一九一七年的春天,安徽绩溪的胡家张灯结彩。十六岁的曹诚英随父母来喝喜酒,新娘是缠着小脚的江东秀,新郎却是北京大学最年轻的教授胡适。
她站在女眷堆里,隔着攒动的人头望过去。那人戴着圆框眼镜,穿一件青色长衫,正微微俯身与长辈说话。他笑起来的样子,像是从《新青年》那些铅字里走出来的。曹诚英突然觉得心跳得厉害,脸上烫烫的,只好低头假装整理衣袖。
婚礼上,有亲戚引着胡适来认亲。表妹好,胡适伸出手。她慌乱地握了一下,指尖都是汗。他们聊起新诗,聊起白话文,聊起她偷偷写的那些句子。临别时,胡适说,可以常通信。
从此,曹诚英的案头多了一个牛皮纸信封。
第二年,她也嫁了。丈夫是邻村的胡冠英,门当户对,父母之命。新婚夜里,红烛烧成一片泪,她想起的却是另一个人。婚后,她照常写信,照常寄往北京。信里说路边的野菊开了,说早饭多吃了半碗粥,说新得的词牌填不好。胡适回信很准时,有时夹着几粒花籽——她说想要北京的菊花。
一九二三年,曹诚英离了婚。
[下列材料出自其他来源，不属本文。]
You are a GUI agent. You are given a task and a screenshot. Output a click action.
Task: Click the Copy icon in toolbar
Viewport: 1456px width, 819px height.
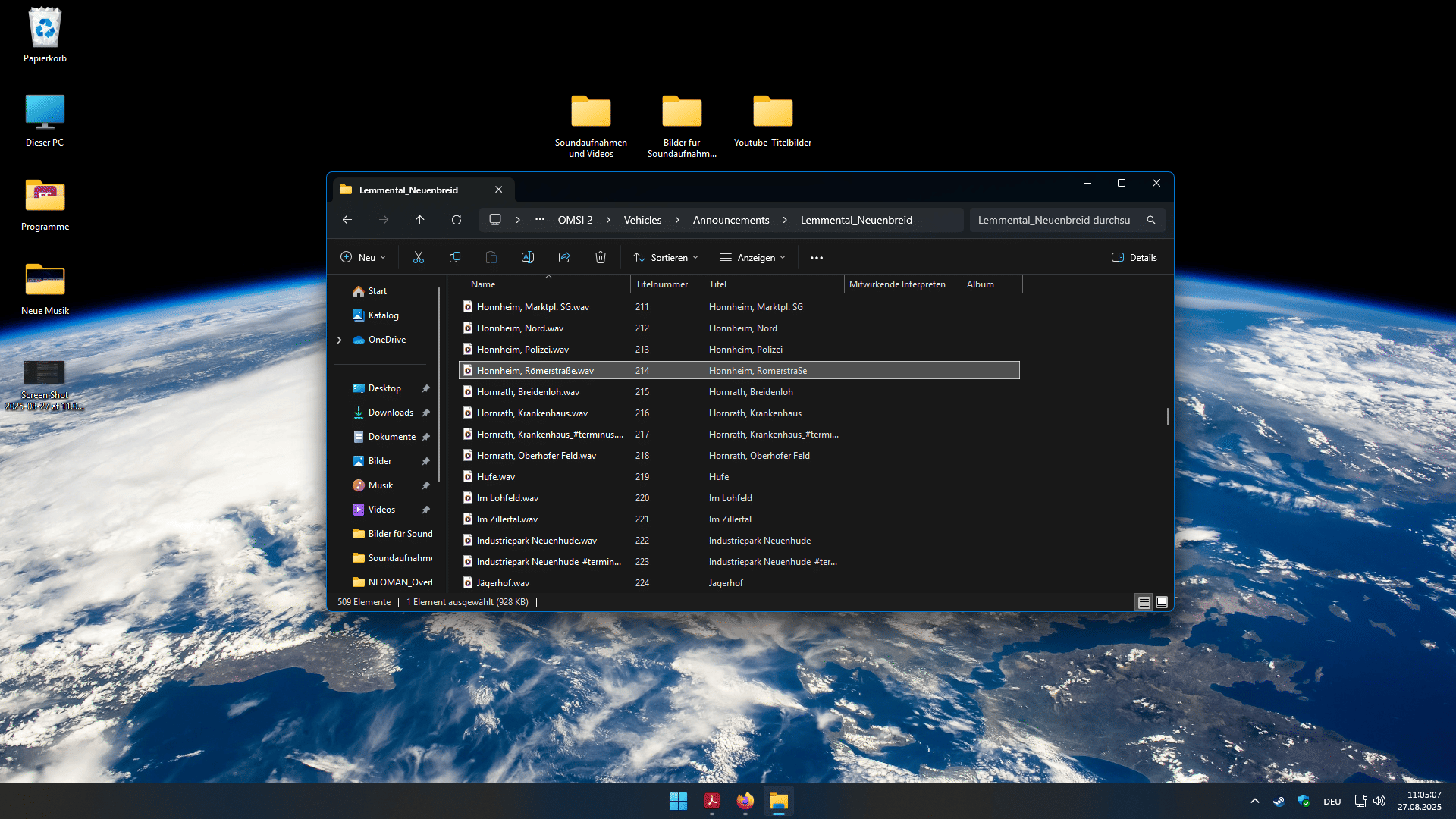pos(455,257)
胡冠英没有挽留,他早就知道,自己的妻子心里住着另一个人。
秋天,她在杭州女师念书。学校要办刊物,她鼓起勇气推荐了胡适。他真的来了。西湖边上,两个人并肩走着,谁也不说话。后来胡适写诗:“这回来了,只觉得伊更可爱。”她看了,把诗笺叠成小小的方块,藏在贴身的衣袋里。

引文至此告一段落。